Shannen Doherty (left) was first diagnosed with breast cancer in 2015 and went into remission in 2017. However, her cancer returned in 2020 and she is now in stage four. Olivia Newton-John (right) was first diagnosed with breast cancer in 1992. Nearly thirty years later, in 2021, she died from the disease.

Dr. Anne Peled, a breast cancer surgeon and co-director of Sutter Health Pacific Medical Center in San Francisco, told DailyMail.com: ‘Certain breast cancer types such as HER2-positive and triple negative breast cancers are more likely and more likely to return. recur in the first few years after diagnosis.

‘Although this makes it much more stressful to get through the first few years after treatment for our patients with this type of breast cancer, we like to celebrate with them if they get through these years cancer-free, because there is a risk that they will develop cancer again at some point in the future. is very low.’

However, she noted that while ER-positive and HER2-negative breast cancer is generally less likely to occur, the disease is more likely to return decades later.

It is also thought that women diagnosed with breast cancer before the age of 35 are at increased risk of recurrence because they are more likely to develop aggressive forms of the disease and be diagnosed at a later stage.

Dr. Jennifer Son, a breast surgeon at MedStar Georgetown University Hospital in Washington, DC, told DailyMail.com, “The younger a patient is, the greater the risk of recurrence because they have many more years to live.”

She also noted that obese women are, on average, 18 percent more likely to have a recurrence of breast cancer.

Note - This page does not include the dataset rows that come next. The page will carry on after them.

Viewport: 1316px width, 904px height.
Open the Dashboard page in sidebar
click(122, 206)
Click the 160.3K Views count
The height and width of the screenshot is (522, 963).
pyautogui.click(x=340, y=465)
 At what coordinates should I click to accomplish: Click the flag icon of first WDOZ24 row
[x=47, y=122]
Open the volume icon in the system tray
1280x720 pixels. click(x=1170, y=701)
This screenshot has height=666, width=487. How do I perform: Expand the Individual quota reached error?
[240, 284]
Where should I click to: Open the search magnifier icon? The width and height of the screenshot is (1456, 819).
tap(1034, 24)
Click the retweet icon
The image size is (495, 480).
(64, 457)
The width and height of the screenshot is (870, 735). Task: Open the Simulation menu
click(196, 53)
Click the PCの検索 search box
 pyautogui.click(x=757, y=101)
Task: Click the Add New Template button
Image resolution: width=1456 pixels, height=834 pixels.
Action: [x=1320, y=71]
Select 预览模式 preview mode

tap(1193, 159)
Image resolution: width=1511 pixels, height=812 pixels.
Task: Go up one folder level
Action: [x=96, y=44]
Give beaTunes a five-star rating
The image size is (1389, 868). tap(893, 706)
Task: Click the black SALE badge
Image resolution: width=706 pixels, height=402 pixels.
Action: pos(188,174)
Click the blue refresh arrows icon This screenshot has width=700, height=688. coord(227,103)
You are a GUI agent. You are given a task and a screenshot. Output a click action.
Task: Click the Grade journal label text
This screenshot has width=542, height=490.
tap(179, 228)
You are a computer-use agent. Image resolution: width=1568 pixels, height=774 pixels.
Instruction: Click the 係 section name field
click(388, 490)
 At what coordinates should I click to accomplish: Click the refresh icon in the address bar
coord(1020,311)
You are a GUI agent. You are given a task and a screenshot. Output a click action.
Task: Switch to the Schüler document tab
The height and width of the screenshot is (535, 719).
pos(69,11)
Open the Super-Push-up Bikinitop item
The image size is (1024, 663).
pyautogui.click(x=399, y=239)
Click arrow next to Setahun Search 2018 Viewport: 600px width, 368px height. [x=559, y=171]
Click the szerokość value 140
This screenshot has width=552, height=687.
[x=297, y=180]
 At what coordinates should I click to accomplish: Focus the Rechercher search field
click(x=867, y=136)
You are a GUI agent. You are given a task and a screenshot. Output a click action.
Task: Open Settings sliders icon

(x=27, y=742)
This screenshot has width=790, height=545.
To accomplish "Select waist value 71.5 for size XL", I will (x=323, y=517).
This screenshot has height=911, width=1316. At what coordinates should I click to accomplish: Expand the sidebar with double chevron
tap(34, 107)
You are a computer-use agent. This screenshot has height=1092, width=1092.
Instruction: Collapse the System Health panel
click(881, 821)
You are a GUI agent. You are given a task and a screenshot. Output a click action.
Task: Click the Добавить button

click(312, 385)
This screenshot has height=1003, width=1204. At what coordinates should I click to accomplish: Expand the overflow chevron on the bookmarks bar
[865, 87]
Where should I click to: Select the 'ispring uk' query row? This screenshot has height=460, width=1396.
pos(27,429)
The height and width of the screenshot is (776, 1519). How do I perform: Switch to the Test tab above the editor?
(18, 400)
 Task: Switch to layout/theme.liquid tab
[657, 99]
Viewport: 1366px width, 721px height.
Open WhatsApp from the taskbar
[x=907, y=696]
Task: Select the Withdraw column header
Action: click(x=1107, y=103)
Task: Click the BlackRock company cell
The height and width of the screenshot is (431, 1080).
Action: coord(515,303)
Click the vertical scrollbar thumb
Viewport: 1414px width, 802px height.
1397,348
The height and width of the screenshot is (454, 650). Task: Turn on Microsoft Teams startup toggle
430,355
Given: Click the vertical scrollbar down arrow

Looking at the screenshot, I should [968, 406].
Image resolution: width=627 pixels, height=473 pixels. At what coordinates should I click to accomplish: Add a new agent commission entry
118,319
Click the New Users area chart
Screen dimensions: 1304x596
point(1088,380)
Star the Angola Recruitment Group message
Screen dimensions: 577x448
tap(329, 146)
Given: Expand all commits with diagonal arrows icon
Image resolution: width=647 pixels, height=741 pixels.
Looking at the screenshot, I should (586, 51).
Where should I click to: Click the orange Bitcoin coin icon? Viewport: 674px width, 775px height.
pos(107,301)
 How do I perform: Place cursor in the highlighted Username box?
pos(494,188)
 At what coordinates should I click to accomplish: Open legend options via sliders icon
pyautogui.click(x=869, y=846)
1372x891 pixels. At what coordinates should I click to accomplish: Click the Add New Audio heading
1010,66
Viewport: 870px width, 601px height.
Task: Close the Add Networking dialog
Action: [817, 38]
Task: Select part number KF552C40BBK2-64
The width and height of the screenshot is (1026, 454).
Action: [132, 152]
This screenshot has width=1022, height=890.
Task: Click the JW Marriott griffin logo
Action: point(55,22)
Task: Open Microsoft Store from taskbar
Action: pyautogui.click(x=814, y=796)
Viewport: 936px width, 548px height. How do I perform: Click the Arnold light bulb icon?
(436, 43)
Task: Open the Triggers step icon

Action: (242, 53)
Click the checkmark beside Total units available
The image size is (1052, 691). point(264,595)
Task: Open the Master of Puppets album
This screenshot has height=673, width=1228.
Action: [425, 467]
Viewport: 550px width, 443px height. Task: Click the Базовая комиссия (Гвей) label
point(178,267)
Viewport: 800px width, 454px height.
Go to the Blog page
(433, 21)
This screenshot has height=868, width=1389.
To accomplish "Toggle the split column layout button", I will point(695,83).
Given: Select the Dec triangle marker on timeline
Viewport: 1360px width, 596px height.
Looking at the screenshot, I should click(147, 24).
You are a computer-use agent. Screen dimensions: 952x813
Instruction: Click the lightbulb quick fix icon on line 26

This is because fat cells produce estrogen, which helps the growth of HER2-positive tumors.

It is also thought that in some cases the treatment makes tumors so small that they cannot be picked up on follow-up scans, allowing them to grow again.

Breast cancer recurrence can bring unique challenges, experts also warn.

Dr. For example, Son noted that “if patients have a recurrence and have already had a lumpectomy and radiation, they usually cannot have radiation again in the same breast.”

And secondary tumors can come back more aggressively, Dr. Contreras said, because they can become resistant to previously used treatments such as chemotherapy and radiation.

Secondary tumors can also spread to other areas, such as the lymph nodes, requiring more aggressive protocols.

However, thanks to targeted therapies, many women live for years – and even decades – with late-stage breast cancer.

Recent data from the Fred Hutch Cancer Center shows that 17 percent of women with breast cancer that has spread to other organs have been living with the disease for more than a decade.